§ Problem to solve
Check each line of the data below for the word "text". How many lines have it? Answer with the number alone.

§ Records
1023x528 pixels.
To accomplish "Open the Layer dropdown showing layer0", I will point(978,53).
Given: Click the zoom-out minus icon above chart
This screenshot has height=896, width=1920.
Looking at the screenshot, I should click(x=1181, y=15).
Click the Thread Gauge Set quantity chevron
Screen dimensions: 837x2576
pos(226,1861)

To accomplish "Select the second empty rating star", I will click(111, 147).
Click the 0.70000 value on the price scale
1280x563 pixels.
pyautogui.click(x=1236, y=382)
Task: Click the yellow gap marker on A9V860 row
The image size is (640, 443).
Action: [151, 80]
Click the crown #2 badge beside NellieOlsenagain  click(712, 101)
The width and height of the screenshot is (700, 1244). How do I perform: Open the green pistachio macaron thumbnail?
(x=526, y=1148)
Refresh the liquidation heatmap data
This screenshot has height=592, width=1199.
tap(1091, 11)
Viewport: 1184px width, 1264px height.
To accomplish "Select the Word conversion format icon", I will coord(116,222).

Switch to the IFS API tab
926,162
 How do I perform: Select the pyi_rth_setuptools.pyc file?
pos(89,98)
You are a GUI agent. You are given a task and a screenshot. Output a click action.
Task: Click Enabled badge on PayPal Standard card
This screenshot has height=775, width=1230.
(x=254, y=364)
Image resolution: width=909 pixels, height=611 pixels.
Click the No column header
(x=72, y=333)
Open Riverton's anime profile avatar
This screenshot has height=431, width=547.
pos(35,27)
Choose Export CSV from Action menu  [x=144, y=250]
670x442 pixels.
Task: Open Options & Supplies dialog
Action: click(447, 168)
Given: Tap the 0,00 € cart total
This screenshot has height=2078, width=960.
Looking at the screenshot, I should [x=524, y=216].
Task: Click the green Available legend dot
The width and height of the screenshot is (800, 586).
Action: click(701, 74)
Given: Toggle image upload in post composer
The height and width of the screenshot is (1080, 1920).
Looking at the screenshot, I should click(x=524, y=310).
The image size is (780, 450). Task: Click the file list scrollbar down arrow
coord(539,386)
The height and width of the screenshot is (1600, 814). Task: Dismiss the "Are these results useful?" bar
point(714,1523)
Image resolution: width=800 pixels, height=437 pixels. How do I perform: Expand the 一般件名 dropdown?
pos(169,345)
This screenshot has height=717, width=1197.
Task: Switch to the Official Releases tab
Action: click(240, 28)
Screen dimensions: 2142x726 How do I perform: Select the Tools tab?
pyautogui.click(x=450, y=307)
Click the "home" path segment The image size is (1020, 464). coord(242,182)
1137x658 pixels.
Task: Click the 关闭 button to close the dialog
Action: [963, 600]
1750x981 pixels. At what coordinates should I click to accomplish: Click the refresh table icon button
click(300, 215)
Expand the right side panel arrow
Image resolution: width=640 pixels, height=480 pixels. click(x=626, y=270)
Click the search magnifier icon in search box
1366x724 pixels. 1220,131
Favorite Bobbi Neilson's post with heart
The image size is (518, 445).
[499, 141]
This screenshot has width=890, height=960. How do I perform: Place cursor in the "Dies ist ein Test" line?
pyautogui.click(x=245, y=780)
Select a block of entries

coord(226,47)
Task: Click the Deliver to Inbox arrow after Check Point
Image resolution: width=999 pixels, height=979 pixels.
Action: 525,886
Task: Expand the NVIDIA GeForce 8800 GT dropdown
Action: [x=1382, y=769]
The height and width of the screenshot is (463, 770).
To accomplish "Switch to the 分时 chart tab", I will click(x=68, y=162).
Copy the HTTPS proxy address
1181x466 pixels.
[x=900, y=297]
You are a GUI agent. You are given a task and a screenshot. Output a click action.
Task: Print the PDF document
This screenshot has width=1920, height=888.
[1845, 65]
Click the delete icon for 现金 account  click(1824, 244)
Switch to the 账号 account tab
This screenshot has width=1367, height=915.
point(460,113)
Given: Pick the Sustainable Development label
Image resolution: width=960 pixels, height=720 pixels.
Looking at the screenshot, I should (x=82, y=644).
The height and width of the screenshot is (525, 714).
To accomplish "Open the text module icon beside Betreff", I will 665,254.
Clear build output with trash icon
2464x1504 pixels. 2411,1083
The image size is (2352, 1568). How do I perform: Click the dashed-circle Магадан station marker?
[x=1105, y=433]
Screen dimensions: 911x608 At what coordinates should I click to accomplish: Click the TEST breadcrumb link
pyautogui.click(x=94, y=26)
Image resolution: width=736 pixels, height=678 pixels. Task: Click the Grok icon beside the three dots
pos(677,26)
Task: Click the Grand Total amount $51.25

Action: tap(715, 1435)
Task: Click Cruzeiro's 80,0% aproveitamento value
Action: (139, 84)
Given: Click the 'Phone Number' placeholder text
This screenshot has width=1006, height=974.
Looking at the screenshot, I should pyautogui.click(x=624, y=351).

§ Your solution
2